United States Court of Appeals, Ninth Circuit
183 F.3d 1034 (9th Cir. 1999)
In Estate of Cartwright v. Commissioner, Robert E. Cartwright was the majority shareholder of a law firm named CSB at the time of his death in 1988. The firm received over five million dollars in life insurance proceeds, which were paid to Cartwright’s estate according to a shareholders' agreement. The agreement stated that the proceeds would be used to purchase Cartwright's stock and any claims to the firm's cases or work in process. The U.S. Tax Court held that these proceeds included not just the value of Cartwright’s stock but also constituted "income in respect of a decedent" due to the claim to cases or work in process. As a result, the estate was assessed a tax deficiency. Cartwright's estate appealed, arguing that the proceeds were solely for redeeming his stock. The U.S. Court of Appeals for the Ninth Circuit affirmed part of the Tax Court's decision and remanded for further determination on the consideration of advanced client costs and work in process.
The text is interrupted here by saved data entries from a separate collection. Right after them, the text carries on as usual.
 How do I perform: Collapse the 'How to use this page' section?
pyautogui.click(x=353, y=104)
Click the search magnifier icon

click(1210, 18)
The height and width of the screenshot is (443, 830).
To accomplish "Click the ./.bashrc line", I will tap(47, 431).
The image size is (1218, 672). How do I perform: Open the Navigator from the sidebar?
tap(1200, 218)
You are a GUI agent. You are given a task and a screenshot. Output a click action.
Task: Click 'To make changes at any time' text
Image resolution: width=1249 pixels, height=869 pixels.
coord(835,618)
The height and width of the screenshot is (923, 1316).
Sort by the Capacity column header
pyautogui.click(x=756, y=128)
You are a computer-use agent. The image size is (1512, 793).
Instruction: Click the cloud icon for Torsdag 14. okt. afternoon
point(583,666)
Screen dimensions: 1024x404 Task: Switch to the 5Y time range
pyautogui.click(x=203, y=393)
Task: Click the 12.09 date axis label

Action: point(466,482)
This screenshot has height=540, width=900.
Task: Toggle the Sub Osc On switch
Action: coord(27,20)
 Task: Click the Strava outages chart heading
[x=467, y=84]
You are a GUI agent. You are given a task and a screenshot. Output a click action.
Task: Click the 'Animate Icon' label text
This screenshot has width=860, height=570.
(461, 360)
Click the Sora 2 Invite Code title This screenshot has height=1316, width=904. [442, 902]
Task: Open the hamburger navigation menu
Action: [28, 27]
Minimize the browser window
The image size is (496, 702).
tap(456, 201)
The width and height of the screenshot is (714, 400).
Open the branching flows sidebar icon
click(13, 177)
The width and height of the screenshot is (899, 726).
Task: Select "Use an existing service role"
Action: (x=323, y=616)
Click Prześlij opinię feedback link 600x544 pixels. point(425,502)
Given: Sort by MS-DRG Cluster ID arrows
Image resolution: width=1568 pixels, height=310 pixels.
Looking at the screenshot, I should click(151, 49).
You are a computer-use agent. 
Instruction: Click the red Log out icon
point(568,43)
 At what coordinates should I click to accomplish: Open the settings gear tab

The main issues were whether the payment to Cartwright's estate was solely for redeeming his stock or also included compensation for his claim to the firm's cases or work in process, and whether the tax court's valuation of the stock was accurate.
The U.S. Court of Appeals for the Ninth Circuit upheld the Tax Court's determination that the insurance proceeds paid to Cartwright's estate redeemed both his stock and his claim to cases or work in process, but remanded for a redetermination of the stock's value considering advanced client costs and work in process.
The U.S. Court of Appeals for the Ninth Circuit reasoned that the language of the 1988 amendment clearly indicated the intention to compensate for both Cartwright’s stock and any claim to the firm's cases or work in process. The court found that Cartwright, as the majority shareholder and a significant contributor to the firm, had an interest that extended beyond just his stock. The firm’s practices and the specific language used in the amendment supported this interpretation. However, the court identified errors in the Tax Court's failure to include advanced client costs and work in process as part of the valuation of Cartwright's stock, which necessitated a remand to reassess the stock's value. The court also found that life insurance proceeds should not be included as a nonoperating asset of the firm for stock valuation purposes because they were offset by the obligation to pay Cartwright's estate.